Against the euro, the Canadian dollar touched a three-month high, at C$1.3407, or 74.59 euro cents, as the euro zone debt crisis showed little signs of abating.
Canada's negligible exposure to peripheral European debt, along with a robust financial sector and a stellar fiscal environment continue to showcase the country as an attractive investment destination, Watt said.
An official statement from Russia's central bank that it has begun buying Canadian dollars for its international currency reserves -- a move that has been expected since last year -- was also a positive factor. [ID:nLDE6AO0VK]
"The impact of the Russian statement itself is going to generate very little to no specific Canadian dollar flow ... it's not going to be the Russians buying driving the Canadian dollar," Watt said. "What you're going to see is the backdrop, which is reserve diversification toward the Canadian dollar, again affecting sentiment."

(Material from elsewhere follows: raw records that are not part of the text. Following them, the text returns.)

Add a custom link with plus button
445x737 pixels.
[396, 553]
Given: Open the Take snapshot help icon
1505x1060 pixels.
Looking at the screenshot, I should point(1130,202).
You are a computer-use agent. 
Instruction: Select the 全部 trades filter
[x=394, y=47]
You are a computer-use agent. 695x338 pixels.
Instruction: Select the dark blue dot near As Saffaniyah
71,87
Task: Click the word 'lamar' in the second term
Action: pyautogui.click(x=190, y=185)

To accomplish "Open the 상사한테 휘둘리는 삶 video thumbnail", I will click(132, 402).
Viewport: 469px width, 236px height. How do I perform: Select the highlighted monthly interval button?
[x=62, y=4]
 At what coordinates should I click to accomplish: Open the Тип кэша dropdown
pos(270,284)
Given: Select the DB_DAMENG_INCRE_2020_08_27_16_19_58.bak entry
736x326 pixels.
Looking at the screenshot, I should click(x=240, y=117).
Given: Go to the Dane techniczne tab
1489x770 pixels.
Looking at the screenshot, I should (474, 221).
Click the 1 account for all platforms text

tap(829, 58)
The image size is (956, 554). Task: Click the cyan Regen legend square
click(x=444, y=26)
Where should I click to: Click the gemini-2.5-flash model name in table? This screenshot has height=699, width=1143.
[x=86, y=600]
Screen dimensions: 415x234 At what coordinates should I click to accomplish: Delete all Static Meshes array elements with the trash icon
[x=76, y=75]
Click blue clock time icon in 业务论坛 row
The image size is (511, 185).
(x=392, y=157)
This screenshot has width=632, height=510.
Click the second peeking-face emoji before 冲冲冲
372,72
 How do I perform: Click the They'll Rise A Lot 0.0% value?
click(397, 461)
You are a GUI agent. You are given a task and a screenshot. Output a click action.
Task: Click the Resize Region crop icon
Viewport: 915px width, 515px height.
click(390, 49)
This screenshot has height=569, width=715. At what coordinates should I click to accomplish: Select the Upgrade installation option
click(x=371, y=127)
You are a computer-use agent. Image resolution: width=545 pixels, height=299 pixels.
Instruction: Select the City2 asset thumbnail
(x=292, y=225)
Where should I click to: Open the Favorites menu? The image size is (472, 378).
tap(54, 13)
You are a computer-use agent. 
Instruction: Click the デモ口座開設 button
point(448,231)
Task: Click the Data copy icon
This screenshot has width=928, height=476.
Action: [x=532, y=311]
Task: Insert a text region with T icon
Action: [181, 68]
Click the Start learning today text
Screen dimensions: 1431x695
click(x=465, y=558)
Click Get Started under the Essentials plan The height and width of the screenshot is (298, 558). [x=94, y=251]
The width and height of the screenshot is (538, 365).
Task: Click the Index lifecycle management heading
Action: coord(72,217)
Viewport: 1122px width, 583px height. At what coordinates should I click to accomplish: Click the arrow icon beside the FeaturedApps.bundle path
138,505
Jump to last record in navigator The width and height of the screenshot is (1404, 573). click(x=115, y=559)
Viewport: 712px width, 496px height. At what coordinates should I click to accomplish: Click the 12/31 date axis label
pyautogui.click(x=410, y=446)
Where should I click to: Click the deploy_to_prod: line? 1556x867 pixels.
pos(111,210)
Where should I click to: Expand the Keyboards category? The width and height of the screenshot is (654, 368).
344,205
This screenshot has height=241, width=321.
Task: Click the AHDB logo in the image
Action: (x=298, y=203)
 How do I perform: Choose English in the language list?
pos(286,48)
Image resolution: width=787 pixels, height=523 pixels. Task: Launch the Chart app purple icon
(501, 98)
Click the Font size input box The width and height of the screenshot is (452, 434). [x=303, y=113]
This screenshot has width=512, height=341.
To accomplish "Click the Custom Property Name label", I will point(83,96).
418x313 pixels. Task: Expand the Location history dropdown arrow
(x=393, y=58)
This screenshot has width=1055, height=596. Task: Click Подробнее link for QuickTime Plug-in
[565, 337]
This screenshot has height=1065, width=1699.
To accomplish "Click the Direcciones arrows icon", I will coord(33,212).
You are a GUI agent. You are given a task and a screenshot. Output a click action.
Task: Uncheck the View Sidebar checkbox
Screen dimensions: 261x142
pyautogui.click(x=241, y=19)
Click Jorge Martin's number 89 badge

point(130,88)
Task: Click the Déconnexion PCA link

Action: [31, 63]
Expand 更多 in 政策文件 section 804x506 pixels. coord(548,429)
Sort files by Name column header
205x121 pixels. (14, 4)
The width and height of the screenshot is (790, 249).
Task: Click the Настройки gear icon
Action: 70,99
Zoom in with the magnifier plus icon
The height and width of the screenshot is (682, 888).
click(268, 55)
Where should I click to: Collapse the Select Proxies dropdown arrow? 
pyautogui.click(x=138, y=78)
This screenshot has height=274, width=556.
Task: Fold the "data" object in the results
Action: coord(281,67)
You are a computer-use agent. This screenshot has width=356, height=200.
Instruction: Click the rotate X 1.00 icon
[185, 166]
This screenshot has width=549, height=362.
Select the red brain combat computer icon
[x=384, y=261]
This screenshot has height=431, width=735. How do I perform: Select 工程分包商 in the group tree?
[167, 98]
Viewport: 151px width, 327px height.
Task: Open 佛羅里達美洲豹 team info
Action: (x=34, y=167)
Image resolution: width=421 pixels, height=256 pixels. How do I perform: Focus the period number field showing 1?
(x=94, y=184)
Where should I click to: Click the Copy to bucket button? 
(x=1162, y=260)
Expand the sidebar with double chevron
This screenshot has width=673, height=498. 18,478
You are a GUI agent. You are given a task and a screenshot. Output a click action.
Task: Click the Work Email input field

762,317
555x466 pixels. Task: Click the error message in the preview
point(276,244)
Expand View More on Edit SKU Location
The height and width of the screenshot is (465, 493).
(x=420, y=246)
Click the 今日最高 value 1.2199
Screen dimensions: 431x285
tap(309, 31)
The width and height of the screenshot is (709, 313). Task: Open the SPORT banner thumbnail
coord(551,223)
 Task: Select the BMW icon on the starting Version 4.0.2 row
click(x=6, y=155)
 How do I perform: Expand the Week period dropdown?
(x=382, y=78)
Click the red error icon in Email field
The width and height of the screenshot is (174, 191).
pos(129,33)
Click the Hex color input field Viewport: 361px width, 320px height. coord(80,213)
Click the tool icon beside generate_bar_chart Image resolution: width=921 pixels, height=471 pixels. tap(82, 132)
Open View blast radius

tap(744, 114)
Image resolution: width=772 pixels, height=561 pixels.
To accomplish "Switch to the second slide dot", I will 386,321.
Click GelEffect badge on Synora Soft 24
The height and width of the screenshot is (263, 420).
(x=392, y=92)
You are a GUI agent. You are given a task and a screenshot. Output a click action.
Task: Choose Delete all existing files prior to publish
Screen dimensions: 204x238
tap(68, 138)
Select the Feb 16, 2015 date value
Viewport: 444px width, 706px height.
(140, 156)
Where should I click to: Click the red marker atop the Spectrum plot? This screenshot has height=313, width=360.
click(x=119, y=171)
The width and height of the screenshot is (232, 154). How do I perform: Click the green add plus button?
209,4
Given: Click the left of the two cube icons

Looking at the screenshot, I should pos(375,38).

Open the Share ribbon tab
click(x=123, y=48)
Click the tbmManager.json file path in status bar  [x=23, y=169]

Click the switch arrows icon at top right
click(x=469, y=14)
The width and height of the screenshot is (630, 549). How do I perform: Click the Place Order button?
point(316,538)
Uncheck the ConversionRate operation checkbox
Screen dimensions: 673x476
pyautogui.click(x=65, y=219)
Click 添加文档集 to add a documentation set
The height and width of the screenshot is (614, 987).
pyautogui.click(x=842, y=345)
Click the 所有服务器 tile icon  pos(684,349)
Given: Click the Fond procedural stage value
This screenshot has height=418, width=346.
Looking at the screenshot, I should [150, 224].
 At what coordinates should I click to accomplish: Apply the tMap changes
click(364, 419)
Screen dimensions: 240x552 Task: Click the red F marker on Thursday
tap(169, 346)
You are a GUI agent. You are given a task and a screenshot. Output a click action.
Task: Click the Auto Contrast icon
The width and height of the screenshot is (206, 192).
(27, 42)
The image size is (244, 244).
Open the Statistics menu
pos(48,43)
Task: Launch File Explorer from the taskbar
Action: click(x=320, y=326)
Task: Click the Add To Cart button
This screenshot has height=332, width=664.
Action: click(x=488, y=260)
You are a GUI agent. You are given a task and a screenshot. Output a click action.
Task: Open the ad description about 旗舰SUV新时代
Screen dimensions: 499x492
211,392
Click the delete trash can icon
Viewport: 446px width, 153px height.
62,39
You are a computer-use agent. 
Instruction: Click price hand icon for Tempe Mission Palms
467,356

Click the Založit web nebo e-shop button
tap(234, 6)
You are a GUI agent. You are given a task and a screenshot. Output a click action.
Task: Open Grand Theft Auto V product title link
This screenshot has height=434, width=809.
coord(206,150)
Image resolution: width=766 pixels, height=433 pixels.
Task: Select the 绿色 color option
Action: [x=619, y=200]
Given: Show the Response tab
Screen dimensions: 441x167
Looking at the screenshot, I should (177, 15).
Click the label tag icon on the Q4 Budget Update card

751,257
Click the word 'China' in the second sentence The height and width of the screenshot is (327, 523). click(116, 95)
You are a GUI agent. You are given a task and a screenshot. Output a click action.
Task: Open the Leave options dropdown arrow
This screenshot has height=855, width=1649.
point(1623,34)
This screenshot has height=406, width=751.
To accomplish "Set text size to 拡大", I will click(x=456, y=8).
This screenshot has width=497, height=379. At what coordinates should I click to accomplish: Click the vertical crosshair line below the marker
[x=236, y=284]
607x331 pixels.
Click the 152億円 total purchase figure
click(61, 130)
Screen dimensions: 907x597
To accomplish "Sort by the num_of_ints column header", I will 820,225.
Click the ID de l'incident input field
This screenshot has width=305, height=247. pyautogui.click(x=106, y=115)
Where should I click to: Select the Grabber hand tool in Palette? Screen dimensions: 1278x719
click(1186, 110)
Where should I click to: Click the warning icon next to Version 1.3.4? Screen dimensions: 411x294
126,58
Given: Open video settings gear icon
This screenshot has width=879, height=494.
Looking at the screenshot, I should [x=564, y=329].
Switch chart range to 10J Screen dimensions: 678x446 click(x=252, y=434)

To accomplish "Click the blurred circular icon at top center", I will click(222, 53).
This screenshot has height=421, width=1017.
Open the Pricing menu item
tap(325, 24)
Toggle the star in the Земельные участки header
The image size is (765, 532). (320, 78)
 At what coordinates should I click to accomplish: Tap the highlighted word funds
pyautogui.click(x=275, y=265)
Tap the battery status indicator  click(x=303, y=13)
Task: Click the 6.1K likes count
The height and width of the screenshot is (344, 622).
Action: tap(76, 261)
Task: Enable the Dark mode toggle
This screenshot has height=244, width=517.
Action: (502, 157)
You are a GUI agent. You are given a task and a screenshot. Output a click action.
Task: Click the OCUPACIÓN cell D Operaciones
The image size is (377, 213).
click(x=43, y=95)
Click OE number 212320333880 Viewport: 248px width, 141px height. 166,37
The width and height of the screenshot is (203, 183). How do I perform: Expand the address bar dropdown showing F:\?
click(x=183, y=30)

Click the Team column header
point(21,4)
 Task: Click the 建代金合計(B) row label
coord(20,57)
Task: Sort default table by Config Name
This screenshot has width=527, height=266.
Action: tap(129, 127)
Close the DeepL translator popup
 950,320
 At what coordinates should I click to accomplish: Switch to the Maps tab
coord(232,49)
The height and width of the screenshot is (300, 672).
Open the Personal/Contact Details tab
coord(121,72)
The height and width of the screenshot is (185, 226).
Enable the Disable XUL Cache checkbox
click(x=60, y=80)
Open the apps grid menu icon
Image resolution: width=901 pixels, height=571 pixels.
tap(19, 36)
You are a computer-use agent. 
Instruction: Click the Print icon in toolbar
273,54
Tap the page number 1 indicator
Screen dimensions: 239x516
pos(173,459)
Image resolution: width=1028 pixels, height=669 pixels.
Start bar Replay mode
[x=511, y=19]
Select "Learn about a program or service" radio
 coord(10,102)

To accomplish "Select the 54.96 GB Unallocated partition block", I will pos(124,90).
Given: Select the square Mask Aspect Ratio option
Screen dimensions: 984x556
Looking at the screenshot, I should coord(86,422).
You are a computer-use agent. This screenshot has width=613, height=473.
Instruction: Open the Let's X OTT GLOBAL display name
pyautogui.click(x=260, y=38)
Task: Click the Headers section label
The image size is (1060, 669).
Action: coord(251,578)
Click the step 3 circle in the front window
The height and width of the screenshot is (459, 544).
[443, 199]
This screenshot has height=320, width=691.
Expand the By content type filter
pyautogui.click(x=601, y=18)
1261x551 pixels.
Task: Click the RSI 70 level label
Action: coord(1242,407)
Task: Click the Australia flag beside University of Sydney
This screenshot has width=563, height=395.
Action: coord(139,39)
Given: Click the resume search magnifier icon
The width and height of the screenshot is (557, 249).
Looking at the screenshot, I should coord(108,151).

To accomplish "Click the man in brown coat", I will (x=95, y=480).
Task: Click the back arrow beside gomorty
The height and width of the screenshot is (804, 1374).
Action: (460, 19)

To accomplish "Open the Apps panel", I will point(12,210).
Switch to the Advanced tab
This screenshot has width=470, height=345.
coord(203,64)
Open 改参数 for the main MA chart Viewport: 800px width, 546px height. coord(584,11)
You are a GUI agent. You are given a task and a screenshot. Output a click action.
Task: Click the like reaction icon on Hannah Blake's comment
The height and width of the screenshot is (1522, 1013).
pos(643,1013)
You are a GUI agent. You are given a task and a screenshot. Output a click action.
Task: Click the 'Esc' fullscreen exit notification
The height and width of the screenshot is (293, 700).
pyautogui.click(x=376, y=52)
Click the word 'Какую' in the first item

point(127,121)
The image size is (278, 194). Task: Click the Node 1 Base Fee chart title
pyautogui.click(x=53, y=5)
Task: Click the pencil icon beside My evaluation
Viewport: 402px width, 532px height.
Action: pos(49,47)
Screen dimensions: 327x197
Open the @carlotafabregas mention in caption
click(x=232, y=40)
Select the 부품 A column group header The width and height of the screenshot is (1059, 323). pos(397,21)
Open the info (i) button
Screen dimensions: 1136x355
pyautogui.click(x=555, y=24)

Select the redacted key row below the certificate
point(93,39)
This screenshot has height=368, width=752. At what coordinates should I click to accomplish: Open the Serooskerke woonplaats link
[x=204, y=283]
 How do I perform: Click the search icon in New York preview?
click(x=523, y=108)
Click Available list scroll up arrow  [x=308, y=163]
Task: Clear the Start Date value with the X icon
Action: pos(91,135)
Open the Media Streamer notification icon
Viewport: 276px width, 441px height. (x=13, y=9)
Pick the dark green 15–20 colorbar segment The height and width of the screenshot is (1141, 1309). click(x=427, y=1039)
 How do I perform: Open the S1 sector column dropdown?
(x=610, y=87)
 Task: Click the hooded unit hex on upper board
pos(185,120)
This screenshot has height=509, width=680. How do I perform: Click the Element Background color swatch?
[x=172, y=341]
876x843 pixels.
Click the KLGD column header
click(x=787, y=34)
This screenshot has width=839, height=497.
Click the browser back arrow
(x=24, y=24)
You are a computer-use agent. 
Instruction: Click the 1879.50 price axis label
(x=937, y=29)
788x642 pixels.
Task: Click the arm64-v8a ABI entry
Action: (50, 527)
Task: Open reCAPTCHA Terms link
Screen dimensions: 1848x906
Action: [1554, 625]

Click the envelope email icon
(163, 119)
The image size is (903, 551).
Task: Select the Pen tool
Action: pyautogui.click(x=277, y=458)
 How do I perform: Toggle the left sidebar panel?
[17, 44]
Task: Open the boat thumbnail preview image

Canadian bond prices lacked significant direction in sleepy trading given the U.S. market closure.
The two-year government of Canada bond CA2YT=RR was down 1 Canadian cent to yield 1.742 percent, while the 10-year bond CA10YT=RR was up 20 Canadian cents to yield 3.168 percent.
In new corporate issues, Tim Hortons Inc THI.TO, Canada's largest restaurant chain, priced a C$100 million offering of senior unsecured notes, according to a term sheet seen by Reuters. [ID:nN25280805] (Reporting by Claire Sibonney; editing by Peter Galloway)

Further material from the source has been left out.